| Problem statement |
Below are the entries; give again exactly the lines from the one mentioning "This screenshot has height=377, width=778." through the one mentioning "This screenshot has width=738, height=241.", inclusive.

*** Opening of Data for this exercise ***

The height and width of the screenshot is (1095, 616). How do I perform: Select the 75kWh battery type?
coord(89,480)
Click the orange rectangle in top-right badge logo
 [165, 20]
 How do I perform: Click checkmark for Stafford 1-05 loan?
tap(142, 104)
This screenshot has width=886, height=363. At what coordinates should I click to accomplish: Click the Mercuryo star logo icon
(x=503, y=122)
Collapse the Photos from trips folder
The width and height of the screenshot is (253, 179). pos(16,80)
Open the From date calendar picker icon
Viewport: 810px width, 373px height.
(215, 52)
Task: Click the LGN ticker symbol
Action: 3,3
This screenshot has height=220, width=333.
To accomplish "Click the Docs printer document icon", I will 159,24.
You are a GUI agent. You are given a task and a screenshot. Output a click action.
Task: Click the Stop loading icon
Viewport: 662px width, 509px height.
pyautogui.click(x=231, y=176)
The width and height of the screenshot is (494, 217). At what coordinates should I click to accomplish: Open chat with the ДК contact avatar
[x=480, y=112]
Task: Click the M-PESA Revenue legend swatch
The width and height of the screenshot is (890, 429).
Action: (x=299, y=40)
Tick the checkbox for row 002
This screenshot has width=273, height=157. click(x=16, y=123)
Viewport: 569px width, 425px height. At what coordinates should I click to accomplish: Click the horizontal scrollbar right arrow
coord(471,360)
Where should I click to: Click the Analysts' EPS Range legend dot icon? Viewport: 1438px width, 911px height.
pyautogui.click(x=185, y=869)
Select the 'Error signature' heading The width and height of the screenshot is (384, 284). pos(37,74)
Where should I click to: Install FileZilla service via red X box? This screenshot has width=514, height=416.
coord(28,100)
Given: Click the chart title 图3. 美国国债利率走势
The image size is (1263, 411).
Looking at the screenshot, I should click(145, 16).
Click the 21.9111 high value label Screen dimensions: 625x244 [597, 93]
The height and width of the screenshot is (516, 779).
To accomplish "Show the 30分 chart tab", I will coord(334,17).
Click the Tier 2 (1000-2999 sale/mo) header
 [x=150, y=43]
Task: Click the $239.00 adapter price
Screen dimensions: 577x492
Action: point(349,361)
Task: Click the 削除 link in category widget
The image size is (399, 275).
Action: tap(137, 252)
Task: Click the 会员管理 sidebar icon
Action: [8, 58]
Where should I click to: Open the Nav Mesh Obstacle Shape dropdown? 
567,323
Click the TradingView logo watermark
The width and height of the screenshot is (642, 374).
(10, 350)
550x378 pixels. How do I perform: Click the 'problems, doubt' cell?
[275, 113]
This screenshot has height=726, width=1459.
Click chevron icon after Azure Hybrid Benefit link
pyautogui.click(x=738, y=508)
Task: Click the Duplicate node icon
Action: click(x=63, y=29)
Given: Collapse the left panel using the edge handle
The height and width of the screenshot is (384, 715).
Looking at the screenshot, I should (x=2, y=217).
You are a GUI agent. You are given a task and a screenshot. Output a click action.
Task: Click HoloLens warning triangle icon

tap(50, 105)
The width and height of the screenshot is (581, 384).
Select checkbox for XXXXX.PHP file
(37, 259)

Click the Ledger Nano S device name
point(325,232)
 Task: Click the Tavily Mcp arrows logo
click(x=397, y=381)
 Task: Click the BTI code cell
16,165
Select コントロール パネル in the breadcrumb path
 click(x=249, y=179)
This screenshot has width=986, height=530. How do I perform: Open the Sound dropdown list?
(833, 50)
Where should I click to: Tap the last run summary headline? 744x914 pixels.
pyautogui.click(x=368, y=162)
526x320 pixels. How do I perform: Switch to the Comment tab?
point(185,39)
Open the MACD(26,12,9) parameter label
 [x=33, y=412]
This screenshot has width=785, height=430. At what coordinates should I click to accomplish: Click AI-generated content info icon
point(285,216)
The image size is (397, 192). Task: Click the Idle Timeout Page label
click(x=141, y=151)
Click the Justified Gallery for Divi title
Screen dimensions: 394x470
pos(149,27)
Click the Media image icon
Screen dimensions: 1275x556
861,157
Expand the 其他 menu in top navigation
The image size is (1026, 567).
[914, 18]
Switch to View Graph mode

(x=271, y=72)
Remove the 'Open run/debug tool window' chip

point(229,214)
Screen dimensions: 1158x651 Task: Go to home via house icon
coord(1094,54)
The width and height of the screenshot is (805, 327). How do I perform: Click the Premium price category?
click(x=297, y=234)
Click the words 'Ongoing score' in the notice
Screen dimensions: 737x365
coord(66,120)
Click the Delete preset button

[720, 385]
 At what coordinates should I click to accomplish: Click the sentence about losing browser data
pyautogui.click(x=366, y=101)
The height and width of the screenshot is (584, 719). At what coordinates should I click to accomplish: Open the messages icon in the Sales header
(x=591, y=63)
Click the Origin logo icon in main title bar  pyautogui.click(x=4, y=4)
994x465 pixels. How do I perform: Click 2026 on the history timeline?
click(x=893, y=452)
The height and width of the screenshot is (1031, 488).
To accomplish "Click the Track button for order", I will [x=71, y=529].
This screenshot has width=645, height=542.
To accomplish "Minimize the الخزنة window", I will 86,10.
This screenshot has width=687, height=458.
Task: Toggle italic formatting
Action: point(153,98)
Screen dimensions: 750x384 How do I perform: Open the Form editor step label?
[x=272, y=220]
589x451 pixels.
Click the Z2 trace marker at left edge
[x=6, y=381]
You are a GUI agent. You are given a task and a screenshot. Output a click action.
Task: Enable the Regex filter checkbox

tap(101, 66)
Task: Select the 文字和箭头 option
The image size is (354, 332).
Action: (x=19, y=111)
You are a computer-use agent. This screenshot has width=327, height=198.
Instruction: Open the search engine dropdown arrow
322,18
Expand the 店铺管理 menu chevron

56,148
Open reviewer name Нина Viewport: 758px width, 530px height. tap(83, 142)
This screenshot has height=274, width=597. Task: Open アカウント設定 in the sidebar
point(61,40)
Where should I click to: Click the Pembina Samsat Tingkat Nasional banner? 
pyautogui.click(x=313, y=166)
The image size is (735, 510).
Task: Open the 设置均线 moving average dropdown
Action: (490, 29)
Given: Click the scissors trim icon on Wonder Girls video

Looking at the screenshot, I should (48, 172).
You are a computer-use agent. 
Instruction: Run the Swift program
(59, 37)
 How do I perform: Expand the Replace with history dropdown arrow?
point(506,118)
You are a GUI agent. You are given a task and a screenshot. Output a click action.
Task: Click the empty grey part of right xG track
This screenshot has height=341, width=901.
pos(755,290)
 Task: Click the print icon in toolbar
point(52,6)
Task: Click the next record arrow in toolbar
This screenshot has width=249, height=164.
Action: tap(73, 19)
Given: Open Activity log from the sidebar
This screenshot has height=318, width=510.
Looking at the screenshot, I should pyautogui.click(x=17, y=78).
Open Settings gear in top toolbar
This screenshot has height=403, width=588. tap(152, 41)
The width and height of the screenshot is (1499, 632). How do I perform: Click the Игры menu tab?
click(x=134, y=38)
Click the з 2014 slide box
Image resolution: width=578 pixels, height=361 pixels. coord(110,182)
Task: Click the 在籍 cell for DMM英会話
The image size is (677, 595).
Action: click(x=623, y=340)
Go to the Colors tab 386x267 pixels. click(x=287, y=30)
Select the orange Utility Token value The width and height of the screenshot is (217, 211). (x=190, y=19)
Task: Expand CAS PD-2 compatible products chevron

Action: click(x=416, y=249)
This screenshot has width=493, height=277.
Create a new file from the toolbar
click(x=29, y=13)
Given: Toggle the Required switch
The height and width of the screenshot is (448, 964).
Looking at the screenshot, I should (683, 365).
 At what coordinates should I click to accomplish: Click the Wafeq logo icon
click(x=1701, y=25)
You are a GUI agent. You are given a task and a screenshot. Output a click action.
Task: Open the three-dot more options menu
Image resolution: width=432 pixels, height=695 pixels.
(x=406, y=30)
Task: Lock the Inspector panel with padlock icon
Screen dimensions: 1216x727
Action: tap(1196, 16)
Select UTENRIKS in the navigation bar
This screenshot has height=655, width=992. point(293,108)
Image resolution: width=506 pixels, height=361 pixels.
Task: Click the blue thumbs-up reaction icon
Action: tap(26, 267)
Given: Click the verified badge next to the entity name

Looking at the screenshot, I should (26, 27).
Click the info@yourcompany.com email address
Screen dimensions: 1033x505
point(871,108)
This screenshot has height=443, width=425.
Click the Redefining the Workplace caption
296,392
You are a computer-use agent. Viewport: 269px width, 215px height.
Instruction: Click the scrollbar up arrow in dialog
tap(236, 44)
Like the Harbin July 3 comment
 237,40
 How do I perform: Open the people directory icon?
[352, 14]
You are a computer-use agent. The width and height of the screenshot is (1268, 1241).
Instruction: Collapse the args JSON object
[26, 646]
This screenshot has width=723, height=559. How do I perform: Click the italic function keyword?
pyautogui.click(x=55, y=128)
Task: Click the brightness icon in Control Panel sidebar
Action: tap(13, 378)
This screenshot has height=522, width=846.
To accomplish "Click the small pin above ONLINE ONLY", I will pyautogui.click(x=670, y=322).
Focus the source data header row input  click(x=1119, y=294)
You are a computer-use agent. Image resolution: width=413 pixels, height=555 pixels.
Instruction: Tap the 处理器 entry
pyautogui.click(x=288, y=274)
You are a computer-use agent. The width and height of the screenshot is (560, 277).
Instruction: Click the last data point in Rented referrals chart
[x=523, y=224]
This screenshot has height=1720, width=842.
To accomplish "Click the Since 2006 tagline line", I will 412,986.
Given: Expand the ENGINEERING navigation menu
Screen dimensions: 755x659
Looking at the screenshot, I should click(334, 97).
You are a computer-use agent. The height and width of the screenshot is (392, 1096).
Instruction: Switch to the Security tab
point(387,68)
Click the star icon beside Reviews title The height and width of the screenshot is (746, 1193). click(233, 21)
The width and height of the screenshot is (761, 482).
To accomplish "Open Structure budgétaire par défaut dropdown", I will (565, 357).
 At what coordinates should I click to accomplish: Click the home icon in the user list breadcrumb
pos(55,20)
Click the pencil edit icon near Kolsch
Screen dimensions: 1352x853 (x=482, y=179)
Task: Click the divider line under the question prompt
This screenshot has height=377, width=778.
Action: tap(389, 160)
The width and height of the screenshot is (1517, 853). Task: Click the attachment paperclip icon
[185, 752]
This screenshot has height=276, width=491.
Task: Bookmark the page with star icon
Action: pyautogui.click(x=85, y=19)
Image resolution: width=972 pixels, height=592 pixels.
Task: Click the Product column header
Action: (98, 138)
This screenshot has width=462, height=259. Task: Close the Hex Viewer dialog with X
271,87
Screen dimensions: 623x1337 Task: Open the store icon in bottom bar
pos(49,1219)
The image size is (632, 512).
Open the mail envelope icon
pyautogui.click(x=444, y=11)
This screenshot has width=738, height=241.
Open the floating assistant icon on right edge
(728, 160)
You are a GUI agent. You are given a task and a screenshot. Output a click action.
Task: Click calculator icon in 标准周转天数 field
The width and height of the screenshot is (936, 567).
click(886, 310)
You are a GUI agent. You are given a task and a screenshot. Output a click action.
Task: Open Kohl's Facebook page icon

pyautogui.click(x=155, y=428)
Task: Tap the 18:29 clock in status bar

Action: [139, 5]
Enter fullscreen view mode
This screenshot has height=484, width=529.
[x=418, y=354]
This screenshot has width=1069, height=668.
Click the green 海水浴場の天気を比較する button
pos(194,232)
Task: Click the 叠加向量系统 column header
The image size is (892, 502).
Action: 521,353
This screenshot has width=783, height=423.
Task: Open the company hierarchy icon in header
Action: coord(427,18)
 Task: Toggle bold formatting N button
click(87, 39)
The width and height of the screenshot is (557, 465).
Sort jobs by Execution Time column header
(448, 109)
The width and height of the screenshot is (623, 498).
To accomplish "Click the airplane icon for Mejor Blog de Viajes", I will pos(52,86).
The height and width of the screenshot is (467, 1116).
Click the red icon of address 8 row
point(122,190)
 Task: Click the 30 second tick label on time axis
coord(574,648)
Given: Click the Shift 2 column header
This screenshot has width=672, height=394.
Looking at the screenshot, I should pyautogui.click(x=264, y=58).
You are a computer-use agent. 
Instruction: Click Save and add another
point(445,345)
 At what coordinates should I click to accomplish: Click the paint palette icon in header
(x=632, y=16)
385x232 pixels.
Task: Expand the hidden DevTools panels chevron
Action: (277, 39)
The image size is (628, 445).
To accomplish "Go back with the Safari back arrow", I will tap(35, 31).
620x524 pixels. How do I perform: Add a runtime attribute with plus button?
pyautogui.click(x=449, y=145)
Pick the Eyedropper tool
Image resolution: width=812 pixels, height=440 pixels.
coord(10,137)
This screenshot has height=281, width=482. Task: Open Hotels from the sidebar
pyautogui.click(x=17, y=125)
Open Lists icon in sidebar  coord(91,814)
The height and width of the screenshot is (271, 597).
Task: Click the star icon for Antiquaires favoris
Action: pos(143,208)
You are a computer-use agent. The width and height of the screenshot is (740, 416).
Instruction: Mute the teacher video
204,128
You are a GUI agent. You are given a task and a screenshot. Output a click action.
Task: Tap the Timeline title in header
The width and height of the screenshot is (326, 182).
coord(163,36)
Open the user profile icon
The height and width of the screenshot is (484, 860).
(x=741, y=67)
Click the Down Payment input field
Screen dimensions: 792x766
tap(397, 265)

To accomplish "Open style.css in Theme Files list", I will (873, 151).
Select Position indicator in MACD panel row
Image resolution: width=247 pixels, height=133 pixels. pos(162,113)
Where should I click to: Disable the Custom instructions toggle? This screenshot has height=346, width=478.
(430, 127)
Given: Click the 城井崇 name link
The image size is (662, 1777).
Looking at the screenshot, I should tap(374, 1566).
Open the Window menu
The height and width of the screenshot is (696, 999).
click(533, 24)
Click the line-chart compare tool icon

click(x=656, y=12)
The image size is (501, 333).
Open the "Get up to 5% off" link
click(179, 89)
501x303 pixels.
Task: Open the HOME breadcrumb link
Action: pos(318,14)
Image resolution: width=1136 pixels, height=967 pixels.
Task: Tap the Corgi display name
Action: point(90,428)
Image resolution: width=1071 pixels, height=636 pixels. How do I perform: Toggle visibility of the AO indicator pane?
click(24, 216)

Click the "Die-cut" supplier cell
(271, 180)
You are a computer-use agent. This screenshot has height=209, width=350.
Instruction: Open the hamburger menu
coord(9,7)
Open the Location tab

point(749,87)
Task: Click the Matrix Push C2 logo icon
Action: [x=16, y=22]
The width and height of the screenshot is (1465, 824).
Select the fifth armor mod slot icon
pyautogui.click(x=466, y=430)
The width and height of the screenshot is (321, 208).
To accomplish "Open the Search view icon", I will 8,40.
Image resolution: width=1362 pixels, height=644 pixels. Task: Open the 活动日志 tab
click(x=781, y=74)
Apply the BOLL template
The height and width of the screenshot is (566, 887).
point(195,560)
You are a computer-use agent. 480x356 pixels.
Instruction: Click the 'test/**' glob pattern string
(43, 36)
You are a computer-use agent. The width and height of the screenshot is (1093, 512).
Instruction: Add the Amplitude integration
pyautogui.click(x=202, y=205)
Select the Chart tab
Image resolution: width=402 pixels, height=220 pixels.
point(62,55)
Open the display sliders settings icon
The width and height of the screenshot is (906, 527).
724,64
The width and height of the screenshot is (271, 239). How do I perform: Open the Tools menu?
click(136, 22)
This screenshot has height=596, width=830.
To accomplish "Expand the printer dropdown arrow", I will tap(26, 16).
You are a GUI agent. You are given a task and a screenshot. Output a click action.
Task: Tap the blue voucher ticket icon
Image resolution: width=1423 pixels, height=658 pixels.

*** Close of Data for this exercise ***

| Solution to this task |
This screenshot has height=377, width=778.
Action: tap(389, 160)
The width and height of the screenshot is (1517, 853). Task: Click the attachment paperclip icon
[185, 752]
This screenshot has height=276, width=491.
Task: Bookmark the page with star icon
Action: pyautogui.click(x=85, y=19)
Image resolution: width=972 pixels, height=592 pixels.
Task: Click the Product column header
Action: (98, 138)
This screenshot has width=462, height=259. Task: Close the Hex Viewer dialog with X
271,87
Screen dimensions: 623x1337 Task: Open the store icon in bottom bar
pos(49,1219)
The image size is (632, 512).
Open the mail envelope icon
pyautogui.click(x=444, y=11)
This screenshot has width=738, height=241.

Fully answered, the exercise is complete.